Substitute the expression for $$\nabla \cdot \mathbf{F}$$ and $$d V$$ into the integral:

$$ \iiint_{D} \left( \frac{2 G'(\rho)}{\rho} + G''(\rho) \right) d V = \int_{0}^{2\pi} \int_{0}^{\pi} \int_{0}^{a} \left( \frac{2 G'(\rho)}{\rho} + G''(\rho) \right) \rho^2 \sin \phi \, d\rho \, d\phi \, d\theta $$

**step3 Evaluate the Angular Integrals**

The integral can be separated into three independent integrals for $$\rho, \phi, \theta$$.
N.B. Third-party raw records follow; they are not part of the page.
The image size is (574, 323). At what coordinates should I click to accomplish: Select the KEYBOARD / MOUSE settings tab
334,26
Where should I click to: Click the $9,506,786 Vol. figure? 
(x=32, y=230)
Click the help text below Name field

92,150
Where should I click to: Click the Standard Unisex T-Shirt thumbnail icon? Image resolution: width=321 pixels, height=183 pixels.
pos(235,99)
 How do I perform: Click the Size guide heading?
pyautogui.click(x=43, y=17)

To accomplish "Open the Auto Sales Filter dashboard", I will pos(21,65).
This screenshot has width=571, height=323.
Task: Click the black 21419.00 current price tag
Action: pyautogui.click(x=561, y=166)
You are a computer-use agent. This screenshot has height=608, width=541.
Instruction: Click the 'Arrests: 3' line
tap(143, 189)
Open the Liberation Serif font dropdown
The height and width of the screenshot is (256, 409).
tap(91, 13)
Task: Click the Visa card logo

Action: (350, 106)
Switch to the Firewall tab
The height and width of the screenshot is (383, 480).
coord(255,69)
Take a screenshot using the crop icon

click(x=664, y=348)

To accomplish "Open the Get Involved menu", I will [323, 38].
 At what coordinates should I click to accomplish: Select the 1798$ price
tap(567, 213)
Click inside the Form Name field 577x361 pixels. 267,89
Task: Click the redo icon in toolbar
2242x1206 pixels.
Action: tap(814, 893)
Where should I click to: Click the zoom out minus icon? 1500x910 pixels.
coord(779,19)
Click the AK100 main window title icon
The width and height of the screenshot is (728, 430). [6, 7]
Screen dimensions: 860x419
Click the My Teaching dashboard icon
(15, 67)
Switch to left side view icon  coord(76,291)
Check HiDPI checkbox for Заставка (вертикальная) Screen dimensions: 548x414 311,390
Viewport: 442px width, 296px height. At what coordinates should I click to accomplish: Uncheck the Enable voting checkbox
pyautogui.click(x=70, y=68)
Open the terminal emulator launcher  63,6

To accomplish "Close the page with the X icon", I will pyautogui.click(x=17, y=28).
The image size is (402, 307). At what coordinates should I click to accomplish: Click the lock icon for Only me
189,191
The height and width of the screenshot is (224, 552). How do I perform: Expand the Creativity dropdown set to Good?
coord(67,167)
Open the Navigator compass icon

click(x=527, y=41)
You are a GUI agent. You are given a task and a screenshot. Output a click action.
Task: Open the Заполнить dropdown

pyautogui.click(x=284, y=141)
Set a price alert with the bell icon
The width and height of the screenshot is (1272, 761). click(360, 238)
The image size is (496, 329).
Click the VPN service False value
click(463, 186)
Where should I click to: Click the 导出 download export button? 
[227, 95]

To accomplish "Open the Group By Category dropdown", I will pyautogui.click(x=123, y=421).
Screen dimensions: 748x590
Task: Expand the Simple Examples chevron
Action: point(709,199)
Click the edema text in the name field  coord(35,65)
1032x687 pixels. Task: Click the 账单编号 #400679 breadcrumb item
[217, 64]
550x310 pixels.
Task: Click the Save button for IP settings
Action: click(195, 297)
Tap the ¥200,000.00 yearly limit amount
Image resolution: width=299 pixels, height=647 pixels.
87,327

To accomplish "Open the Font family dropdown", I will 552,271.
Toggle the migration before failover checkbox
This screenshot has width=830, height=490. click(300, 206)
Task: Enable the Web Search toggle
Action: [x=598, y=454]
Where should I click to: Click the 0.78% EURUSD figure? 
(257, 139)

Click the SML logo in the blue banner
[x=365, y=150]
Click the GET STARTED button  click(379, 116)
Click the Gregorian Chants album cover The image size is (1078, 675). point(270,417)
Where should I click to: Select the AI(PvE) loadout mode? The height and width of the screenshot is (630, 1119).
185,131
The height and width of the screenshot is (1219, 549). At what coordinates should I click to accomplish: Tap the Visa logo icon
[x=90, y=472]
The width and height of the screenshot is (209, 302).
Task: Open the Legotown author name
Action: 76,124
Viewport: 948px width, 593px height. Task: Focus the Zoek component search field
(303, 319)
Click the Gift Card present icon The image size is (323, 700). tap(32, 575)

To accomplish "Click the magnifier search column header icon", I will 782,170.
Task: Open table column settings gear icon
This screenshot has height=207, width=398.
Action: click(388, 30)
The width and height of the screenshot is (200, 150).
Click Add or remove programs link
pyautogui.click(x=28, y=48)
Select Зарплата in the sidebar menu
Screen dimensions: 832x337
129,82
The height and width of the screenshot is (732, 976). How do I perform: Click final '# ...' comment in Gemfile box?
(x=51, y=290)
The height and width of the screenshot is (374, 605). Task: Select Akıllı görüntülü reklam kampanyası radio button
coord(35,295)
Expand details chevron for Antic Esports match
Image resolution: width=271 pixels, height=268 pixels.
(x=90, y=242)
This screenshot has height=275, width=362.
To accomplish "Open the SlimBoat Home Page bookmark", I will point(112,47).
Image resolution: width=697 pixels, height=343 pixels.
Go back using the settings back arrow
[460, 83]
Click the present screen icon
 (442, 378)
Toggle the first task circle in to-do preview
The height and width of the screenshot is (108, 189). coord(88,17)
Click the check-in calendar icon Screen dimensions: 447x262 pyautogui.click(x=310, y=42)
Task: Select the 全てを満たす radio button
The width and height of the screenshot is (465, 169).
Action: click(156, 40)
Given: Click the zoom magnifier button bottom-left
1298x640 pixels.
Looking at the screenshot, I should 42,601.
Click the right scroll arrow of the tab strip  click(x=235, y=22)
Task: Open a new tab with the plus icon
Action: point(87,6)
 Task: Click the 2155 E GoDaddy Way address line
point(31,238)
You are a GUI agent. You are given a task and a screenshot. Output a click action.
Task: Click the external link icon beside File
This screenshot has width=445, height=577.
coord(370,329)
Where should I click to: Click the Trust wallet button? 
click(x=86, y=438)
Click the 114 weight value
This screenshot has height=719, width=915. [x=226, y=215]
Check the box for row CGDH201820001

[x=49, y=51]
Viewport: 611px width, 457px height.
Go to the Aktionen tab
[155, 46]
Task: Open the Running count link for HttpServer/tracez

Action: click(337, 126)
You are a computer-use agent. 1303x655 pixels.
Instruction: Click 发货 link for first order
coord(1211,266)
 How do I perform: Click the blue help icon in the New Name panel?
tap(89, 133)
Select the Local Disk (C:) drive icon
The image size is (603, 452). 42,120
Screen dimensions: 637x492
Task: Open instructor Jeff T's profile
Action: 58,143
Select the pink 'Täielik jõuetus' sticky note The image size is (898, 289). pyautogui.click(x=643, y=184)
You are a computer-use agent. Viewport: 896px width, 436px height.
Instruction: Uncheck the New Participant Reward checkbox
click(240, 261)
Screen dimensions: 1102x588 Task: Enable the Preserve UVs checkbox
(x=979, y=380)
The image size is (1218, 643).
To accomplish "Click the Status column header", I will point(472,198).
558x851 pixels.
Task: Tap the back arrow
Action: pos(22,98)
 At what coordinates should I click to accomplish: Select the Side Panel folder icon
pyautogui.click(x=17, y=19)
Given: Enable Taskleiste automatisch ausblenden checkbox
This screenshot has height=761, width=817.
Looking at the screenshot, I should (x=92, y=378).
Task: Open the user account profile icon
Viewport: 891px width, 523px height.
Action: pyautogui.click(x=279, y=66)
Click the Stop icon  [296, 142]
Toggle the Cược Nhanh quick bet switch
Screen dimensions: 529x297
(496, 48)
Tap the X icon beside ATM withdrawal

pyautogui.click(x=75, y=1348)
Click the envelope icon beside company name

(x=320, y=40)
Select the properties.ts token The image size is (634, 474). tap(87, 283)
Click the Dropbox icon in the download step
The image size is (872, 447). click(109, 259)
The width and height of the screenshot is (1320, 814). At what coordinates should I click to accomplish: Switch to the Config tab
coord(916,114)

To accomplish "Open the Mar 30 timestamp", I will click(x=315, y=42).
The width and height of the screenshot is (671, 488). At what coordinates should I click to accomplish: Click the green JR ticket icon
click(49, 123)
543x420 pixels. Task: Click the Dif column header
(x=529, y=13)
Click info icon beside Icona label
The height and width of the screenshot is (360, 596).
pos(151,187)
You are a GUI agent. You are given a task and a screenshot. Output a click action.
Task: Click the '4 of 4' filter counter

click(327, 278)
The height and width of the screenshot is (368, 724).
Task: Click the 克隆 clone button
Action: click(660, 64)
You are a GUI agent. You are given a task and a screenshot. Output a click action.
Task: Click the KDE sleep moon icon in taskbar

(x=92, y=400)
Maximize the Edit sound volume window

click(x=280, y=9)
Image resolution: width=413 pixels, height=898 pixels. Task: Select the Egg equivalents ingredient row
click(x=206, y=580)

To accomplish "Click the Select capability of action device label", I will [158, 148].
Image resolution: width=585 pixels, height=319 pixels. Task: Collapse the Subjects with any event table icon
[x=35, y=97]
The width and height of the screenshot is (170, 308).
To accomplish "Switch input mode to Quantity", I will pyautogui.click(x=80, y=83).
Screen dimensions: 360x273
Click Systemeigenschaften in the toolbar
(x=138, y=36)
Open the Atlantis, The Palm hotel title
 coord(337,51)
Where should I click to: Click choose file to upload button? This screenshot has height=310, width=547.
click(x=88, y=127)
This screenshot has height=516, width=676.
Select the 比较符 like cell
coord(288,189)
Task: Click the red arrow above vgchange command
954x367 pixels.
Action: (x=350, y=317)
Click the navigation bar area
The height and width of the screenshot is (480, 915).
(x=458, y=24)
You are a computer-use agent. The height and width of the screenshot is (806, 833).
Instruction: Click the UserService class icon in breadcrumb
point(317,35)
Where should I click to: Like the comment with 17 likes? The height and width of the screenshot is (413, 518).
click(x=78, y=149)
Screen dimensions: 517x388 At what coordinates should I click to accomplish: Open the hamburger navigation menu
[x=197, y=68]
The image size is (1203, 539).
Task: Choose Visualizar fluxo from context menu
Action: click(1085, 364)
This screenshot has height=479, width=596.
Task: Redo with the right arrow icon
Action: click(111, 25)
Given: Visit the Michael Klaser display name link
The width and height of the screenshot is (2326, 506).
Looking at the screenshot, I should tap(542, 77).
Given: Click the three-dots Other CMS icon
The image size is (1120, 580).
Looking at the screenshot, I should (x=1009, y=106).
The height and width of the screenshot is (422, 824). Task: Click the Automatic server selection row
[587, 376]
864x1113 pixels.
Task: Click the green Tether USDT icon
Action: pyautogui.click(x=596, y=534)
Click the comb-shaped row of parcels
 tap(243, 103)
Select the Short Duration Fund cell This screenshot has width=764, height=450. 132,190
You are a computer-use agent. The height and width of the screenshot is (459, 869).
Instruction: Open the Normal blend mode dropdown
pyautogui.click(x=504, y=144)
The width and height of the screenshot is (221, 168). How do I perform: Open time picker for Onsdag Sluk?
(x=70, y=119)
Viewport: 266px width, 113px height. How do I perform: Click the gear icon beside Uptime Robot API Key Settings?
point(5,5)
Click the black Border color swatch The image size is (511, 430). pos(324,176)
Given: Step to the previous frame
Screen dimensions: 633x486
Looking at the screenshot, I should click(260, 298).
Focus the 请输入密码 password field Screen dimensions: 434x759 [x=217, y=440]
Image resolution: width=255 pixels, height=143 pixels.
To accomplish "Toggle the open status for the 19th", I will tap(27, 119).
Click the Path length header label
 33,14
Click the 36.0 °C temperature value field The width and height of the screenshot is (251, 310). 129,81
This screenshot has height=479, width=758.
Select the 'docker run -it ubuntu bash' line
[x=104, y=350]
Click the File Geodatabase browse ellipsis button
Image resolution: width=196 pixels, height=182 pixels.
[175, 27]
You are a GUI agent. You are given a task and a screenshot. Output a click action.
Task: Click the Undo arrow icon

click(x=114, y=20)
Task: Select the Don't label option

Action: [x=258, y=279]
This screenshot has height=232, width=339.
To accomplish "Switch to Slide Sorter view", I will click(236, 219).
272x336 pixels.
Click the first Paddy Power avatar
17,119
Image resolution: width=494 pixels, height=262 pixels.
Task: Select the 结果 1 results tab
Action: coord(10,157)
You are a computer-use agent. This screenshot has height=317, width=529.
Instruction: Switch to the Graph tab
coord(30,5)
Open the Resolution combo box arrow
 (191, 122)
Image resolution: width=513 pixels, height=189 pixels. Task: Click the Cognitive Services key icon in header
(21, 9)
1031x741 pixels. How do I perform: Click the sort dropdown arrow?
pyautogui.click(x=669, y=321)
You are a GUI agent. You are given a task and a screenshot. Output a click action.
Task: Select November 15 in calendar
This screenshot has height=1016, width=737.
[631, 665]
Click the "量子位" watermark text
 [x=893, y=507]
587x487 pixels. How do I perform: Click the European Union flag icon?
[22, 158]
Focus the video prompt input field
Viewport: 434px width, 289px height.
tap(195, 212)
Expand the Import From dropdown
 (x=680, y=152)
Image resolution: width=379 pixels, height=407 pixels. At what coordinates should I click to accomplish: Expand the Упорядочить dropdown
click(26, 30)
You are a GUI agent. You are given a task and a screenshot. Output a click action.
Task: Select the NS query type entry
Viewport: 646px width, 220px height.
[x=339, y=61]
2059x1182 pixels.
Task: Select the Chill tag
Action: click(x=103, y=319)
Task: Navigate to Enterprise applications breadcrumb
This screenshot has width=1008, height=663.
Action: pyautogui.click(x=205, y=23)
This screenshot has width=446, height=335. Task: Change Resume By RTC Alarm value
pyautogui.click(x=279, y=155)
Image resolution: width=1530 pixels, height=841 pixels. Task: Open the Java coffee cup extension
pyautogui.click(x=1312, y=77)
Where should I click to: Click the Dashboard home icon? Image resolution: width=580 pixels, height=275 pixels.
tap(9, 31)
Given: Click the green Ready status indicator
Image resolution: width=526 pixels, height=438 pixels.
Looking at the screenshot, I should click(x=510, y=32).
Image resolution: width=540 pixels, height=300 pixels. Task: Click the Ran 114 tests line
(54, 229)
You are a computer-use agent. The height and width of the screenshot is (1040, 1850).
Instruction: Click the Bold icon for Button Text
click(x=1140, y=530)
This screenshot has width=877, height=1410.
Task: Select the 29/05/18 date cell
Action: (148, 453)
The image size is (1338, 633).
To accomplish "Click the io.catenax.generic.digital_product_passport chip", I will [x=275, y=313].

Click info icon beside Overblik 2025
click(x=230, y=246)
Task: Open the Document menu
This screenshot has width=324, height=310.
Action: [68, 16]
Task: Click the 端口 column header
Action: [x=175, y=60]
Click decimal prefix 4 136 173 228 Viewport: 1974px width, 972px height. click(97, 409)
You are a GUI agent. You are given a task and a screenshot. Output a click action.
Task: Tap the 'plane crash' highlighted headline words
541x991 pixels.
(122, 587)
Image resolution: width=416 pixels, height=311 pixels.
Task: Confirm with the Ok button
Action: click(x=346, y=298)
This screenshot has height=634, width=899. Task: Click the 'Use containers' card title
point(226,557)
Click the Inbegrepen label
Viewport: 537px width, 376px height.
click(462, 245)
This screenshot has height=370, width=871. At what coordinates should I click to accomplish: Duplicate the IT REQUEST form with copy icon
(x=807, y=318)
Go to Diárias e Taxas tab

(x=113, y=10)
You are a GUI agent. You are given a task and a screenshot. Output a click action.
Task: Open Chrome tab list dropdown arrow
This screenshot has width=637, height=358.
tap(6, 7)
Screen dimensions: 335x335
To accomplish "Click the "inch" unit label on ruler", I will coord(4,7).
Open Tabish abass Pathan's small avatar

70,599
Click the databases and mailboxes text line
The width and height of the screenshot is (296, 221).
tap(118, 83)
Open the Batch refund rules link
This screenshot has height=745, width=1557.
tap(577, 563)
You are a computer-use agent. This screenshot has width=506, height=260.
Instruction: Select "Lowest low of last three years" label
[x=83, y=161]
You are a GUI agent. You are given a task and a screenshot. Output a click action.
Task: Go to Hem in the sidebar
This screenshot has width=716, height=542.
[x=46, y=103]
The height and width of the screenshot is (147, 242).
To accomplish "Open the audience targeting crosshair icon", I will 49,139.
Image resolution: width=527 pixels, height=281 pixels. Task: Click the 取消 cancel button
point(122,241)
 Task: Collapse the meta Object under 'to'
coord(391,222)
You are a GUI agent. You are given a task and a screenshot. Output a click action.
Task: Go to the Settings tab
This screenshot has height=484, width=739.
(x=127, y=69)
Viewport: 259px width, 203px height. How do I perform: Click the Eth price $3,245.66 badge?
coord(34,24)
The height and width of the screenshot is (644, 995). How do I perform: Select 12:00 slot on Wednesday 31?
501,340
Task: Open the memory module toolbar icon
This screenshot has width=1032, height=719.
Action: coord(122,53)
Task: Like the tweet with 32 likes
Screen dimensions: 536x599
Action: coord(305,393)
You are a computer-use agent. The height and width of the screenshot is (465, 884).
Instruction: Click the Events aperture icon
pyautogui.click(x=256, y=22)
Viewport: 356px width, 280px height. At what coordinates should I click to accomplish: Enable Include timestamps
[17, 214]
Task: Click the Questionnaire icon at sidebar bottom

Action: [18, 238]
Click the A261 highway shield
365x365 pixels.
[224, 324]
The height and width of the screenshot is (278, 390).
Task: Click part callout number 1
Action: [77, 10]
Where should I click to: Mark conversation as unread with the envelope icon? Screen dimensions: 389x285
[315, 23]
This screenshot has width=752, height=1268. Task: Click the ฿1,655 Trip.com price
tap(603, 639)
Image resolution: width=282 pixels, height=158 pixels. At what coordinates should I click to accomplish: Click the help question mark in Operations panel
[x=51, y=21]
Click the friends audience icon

$$ \left( \int_{0}^{2\pi} d\theta \right) \left( \int_{0}^{\pi} \sin \phi \, d\phi \right) \left( \int_{0}^{a} \left( \frac{2 G'(\rho)}{\rho} + G''(\rho) \right) \rho^2 \, d\rho \right) $$

First, evaluate the integral with respect to $$\theta$$:

$$ \int_{0}^{2\pi} d\theta = [\theta]_{0}^{2\pi} = 2\pi $$

Next, evaluate the integral with respect to $$\phi$$:

$$ \int_{0}^{\pi} \sin \phi \, d\phi = [-\cos \phi]_{0}^{\pi} = (-\cos \pi) - (-\cos 0) = (-(-1)) - (-1) = 1 + 1 = 2 $$

Multiplying these angular integrals gives $$2\pi \times 2 = 4\pi$$. So the expression becomes:

$$ 4\pi \int_{0}^{a} \left( \frac{2 G'(\rho)}{\rho} + G''(\rho) \right) \rho^2 \, d\rho $$

**step4 Evaluate the Radial Integral**

Now we focus on the radial integral. Distribute $$\rho^2$$ inside the parenthesis:

$$ \int_{0}^{a} \left( 2\rho G'(\rho) + \rho^2 G''(\rho) \right) d\rho $$

Observe that the integrand is the result of the product rule for differentiation: $$\frac{d}{d\rho} (\rho^2 G'(\rho)) = 2\rho G'(\rho) + \rho^2 G''(\rho)$$.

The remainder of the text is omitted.